Jakub Porzycki | Nurphoto | Getty Images
Distressed crypto firm BlockFi has filed for Chapter 11 bankruptcy protection in the United States Bankruptcy Court for the District of New Jersey following the implosion of putative acquirer FTX.
In the filing, the company indicated that it had more than 100,000 creditors, with liabilities and assets ranging from $1 billion to $10 billion.
In the filing, the company listed an outstanding $275 million loan to FTX US, the American arm of Sam Bankman-Fried’s now-bankrupt empire.
A BlockFi subsidiary also moved for bankruptcy in Bermuda concurrently with the American filing.
Bermuda, like the Bahamas, has embraced crypto as the future of finance. Both established frameworks to deal specifically with crypto assets and digital currencies. Both the Bahamas, with FTX’s bankruptcy, and now Bermuda, with BlockFi’s, face the first significant legal tests of their crypto regulations.
BlockFi’s bankruptcy filing shows that the company’s largest disclosed client has a balance of nearly $28 million.
“BlockFi looks forward to a transparent process that achieves the best outcome for all clients and other stakeholders,” Berkeley Research Group’s Mark Renzi said in a press statement. BRG serves as BlockFi’s financial advisor.
The crypto company, which offers a trading exchange and interest-bearing custodial service for cryptocurrencies, was one of many firms to face serious liquidity issues after the implosion of Three Arrows Capital.
The Jersey City, New Jersey-based company had already halted withdrawals of customer deposits and admitted that it had “significant exposure” to the now-bankrupt crypto exchange FTX and its sister trading house, Alameda Research.
“We do have significant exposure to FTX and associated corporate entities that encompasses obligations owed to us by Alameda, assets held at FTX.com, and undrawn amounts from our credit line with FTX.US,” BlockFi previously said.
The company started talking with restructuring professionals in the days after FTX’s bankruptcy filing, according to people familiar with the matter.
A representative from BlockFi did not immediately respond to requests for comment.
BlockFi — which was last valued at $4.8 billion, according to PitchBook — is among many crypto firms feeling the pressure of FTX’s collapse. In July, FTX swooped in to help BlockFi stave off bankruptcy by extending a $400 million revolving credit facility and offering to potentially buy the beleaguered lender.
Sam Bankman-Fried’s cryptocurrency exchange FTX filed for Chapter 11 bankruptcy protection in the U.S. on Nov. 11, and the contagion effect across the crypto sector has been swift.

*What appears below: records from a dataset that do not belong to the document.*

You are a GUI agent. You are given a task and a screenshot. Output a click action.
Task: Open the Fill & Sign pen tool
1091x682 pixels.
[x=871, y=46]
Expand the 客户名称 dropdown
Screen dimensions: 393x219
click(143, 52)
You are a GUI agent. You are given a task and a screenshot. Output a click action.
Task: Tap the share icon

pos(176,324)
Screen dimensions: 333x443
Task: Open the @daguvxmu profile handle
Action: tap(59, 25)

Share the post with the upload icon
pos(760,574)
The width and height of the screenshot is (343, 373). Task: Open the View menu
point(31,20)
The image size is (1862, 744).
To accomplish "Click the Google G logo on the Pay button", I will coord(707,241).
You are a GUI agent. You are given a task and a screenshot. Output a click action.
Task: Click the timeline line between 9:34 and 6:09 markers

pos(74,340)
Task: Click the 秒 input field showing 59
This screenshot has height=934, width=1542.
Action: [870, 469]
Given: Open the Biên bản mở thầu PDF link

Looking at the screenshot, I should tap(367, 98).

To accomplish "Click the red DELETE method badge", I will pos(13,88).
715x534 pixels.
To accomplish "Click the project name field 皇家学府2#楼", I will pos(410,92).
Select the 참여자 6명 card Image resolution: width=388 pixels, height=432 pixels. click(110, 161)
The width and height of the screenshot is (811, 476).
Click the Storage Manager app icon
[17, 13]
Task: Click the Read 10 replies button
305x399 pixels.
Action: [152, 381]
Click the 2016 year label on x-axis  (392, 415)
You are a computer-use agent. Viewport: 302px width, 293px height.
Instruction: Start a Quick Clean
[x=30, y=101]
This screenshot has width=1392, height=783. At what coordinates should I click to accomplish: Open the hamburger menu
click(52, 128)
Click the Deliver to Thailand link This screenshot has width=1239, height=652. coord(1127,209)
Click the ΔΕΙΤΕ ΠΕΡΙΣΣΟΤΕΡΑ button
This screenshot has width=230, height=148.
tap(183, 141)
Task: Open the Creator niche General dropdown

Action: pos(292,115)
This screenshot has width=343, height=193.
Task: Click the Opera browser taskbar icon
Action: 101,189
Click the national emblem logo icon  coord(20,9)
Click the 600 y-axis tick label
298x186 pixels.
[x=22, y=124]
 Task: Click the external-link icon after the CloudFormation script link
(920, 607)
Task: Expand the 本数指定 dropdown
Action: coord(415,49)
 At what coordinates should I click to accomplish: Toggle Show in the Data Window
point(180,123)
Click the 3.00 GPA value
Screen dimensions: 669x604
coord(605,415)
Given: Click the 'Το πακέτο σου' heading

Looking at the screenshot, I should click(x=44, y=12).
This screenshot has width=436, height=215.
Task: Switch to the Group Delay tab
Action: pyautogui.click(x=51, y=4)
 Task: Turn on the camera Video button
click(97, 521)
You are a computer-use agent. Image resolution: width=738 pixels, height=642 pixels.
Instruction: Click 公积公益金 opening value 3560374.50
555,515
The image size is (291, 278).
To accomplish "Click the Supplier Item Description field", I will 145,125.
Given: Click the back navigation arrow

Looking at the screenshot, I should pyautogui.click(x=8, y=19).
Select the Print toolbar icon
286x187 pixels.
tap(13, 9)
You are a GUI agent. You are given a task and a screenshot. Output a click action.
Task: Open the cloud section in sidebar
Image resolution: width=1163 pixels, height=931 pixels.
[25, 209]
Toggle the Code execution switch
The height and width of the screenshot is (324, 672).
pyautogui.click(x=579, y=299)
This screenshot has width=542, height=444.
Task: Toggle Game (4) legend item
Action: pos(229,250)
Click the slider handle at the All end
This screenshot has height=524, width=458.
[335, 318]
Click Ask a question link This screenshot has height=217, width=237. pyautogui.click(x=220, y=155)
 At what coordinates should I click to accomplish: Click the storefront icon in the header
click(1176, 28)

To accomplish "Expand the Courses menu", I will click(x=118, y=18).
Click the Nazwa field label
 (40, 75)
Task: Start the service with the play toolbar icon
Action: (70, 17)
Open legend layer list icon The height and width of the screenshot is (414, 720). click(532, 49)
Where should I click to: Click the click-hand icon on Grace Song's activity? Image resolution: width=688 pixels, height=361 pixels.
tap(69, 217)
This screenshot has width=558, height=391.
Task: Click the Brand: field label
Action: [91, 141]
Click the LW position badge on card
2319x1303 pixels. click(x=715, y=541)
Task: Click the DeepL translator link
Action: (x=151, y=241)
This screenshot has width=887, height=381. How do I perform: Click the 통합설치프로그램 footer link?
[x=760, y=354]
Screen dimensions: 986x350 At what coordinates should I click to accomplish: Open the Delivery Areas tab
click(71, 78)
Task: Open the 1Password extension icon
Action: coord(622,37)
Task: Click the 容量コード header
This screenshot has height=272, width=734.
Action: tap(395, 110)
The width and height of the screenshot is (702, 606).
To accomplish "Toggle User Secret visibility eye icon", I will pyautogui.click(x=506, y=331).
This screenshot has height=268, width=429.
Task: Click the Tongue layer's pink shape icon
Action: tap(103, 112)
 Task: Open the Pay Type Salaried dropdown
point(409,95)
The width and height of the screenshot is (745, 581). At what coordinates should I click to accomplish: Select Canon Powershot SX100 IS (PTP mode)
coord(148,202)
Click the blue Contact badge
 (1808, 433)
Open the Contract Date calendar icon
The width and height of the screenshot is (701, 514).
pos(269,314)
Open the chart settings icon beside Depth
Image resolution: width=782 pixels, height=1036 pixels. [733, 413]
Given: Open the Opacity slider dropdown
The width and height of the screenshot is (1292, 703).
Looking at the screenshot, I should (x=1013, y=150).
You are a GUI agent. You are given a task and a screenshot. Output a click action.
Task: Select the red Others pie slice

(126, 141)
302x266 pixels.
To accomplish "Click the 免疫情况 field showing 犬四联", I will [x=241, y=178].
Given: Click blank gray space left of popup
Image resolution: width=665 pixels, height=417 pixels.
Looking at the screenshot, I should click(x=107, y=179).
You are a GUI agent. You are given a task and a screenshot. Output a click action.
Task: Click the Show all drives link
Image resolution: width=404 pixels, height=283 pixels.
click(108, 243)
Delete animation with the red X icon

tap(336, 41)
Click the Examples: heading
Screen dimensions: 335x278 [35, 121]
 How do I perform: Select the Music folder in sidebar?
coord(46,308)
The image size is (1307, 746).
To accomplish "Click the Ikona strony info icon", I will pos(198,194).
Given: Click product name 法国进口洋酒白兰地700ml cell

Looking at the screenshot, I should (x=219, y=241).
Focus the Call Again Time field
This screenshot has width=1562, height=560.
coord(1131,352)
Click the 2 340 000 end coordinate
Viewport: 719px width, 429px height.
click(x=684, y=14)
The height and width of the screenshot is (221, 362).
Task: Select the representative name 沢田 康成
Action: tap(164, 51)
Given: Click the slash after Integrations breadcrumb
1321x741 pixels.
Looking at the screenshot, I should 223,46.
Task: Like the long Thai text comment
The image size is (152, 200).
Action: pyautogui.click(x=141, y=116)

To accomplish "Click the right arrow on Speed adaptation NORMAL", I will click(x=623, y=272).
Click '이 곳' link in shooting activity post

Approximately 130 additional affiliated companies are part of the proceedings, including Alameda Research, Bankman-Fried’s crypto trading firm, and FTX.us, the company’s U.S. subsidiary. FTX’s new CEO John Ray said in a filing with the Delaware Bankruptcy Court that “in his 40 years of legal and restructuring experience,” he had never seen “such a complete failure of corporate controls and such a complete absence of trustworthy financial information as occurred here.”
Ray formerly served as CEO of Enron after the implosion of the energy titan.
In a matter of days, FTX went from a $32 billion valuation to bankruptcy as liquidity dried up, customers demanded withdrawals and rival exchange Binance ripped up its nonbinding agreement to buy the company. Gross negligence has since been exposed. Ray added that a “substantial portion” of assets held with FTX may be “missing or stolen.”
FTX has more than 1 million creditors, according to updated bankruptcy filings, hinting at the huge impact of its collapse on crypto traders and other counterparties with ties to Bankman-Fried’s empire.
Correction: A subsidiary of BlockFi also moved for bankruptcy in Bermuda, not the Bahamas.